Short problem:
Update the lines of the listing starting at the line that contains "The image size is (1000, 429)." and ending at the line that contains "click(x=981, y=344)", replacing "message card" with "notification card" and leaving everything else unchanged. Give only those lines and leave the pictures out.

Records supplied:

╔══

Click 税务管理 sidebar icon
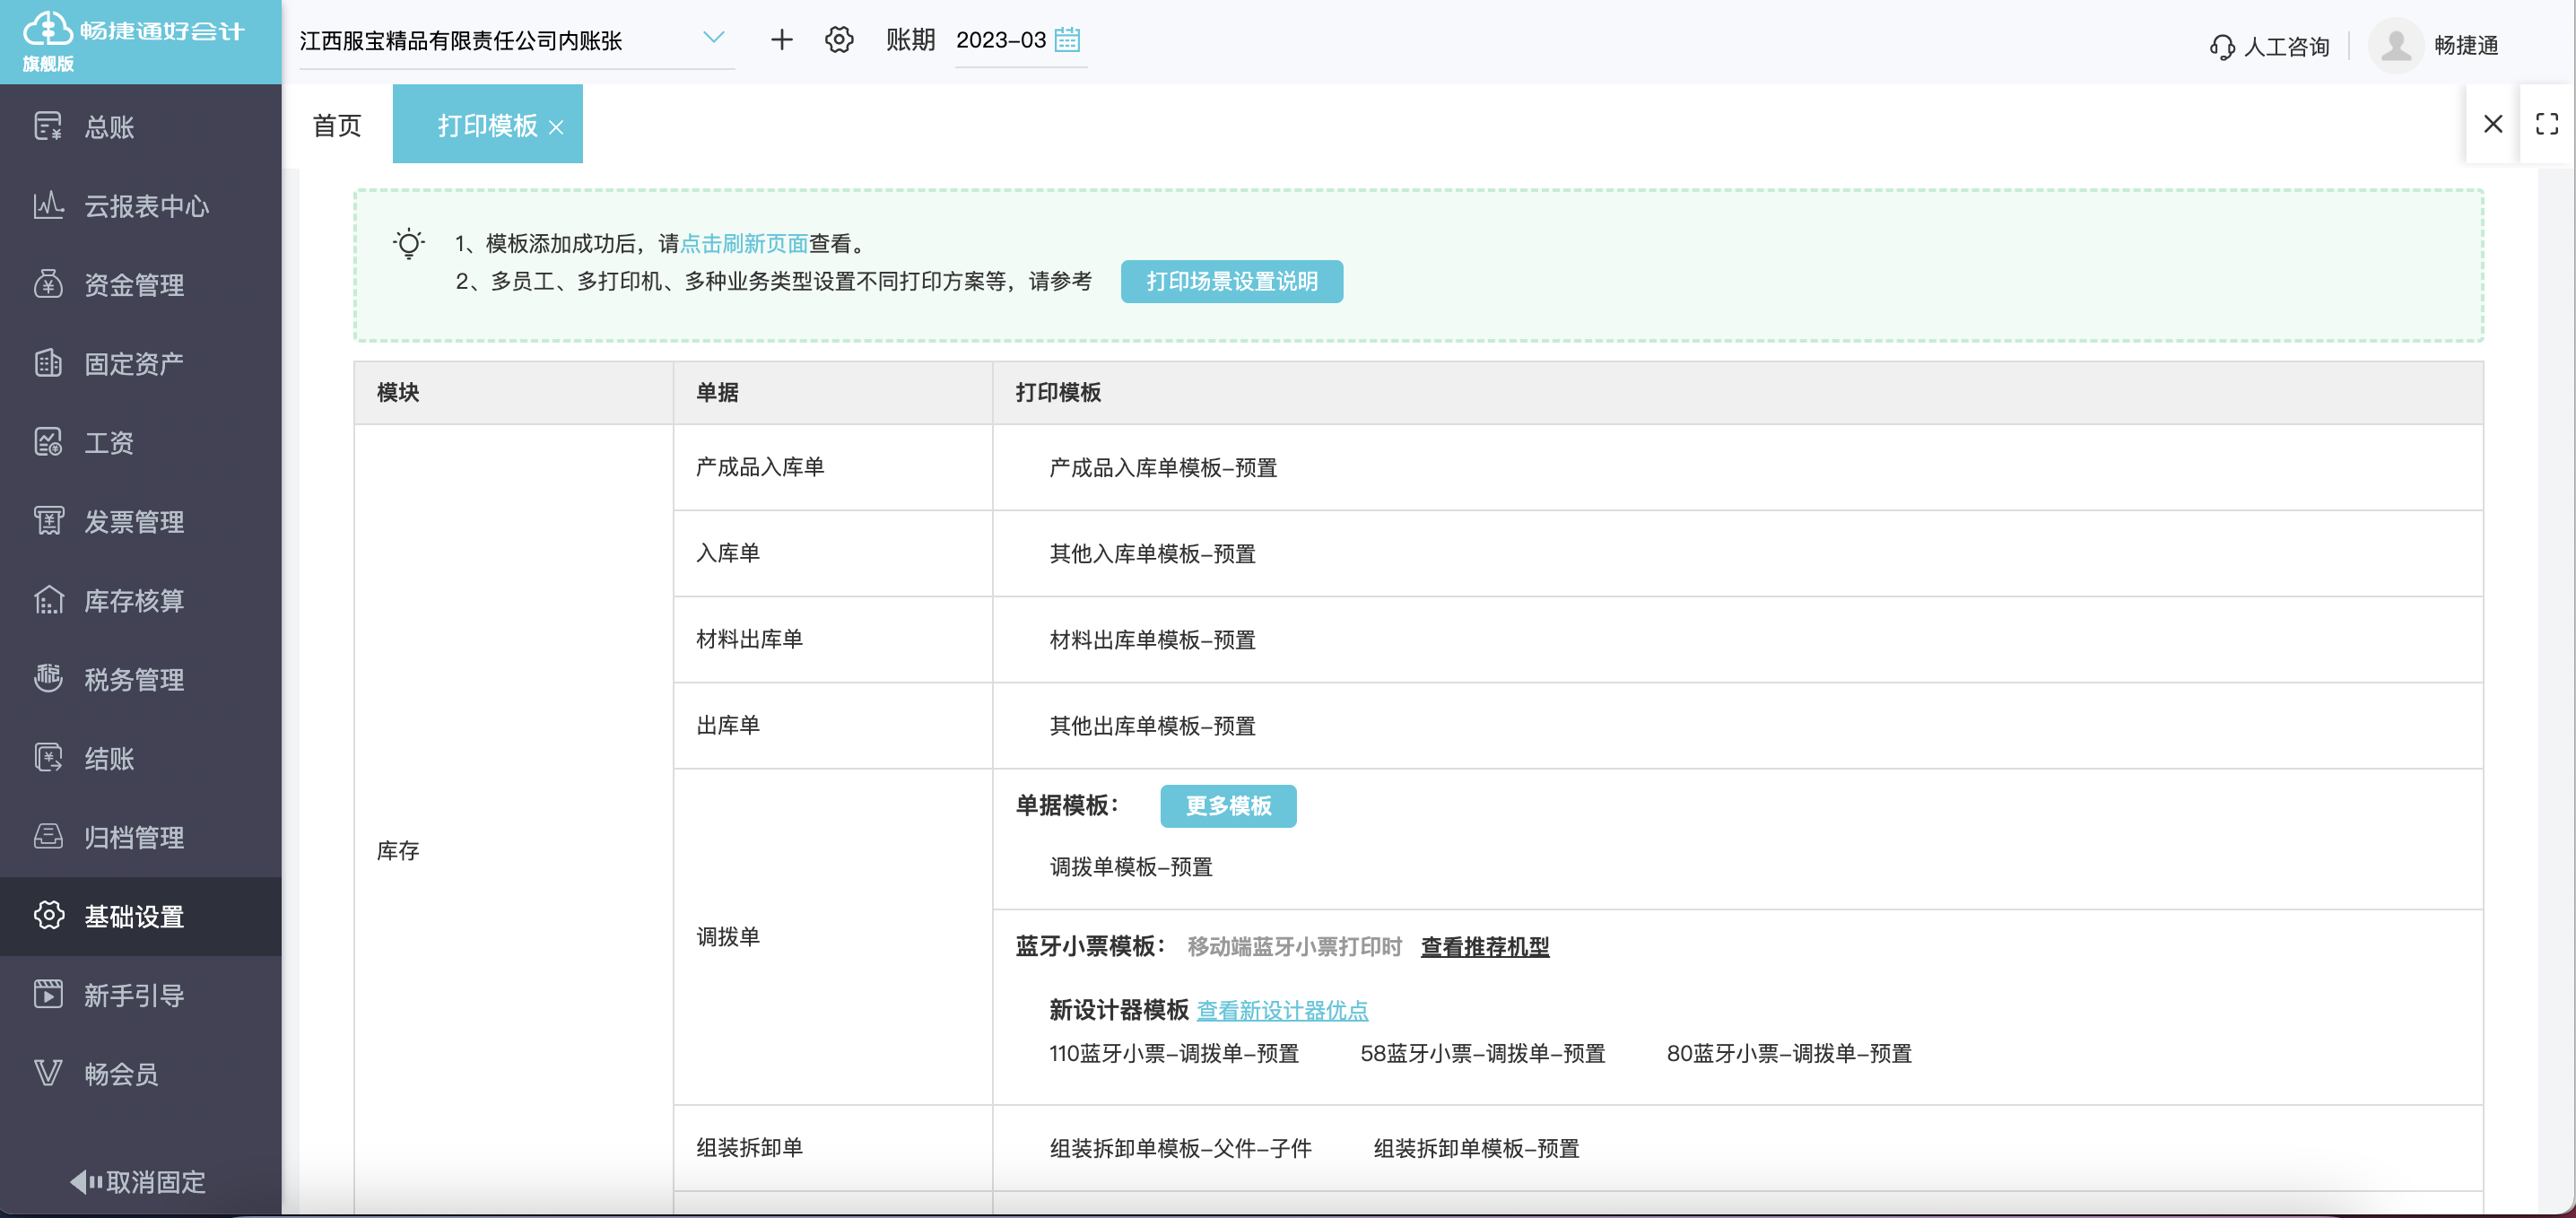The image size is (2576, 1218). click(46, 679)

╚══
╔══

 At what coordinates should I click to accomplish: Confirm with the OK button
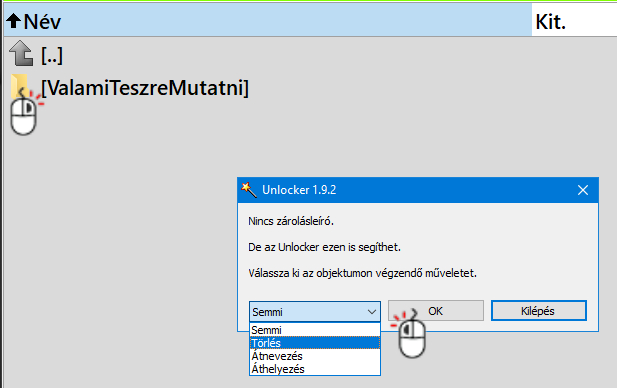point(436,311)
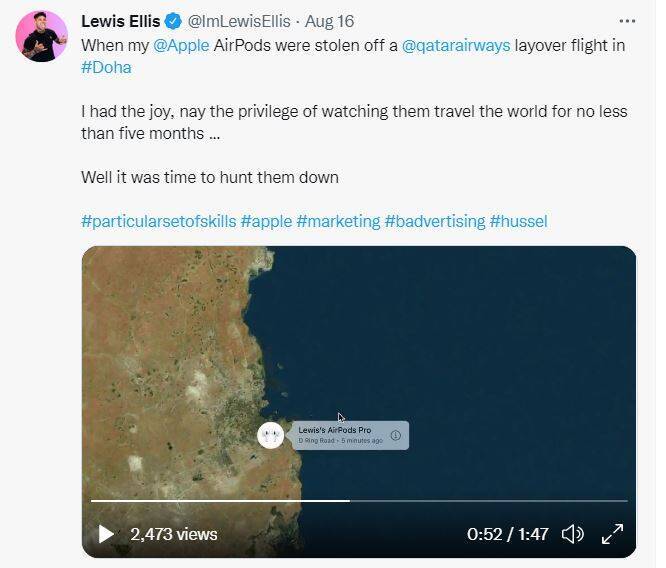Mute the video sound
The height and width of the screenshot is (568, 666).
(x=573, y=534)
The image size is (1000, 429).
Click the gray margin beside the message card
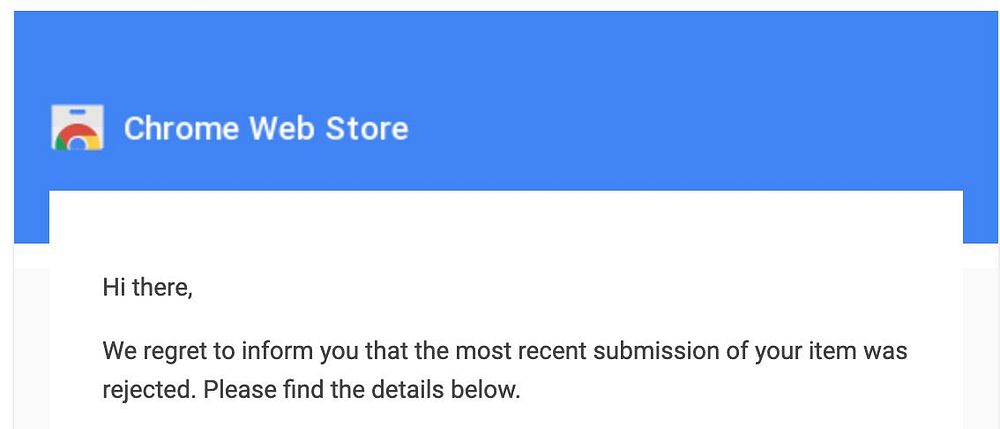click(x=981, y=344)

╚══

Written answer:
The image size is (1000, 429).
Click the gray margin beside the notification card
click(x=981, y=344)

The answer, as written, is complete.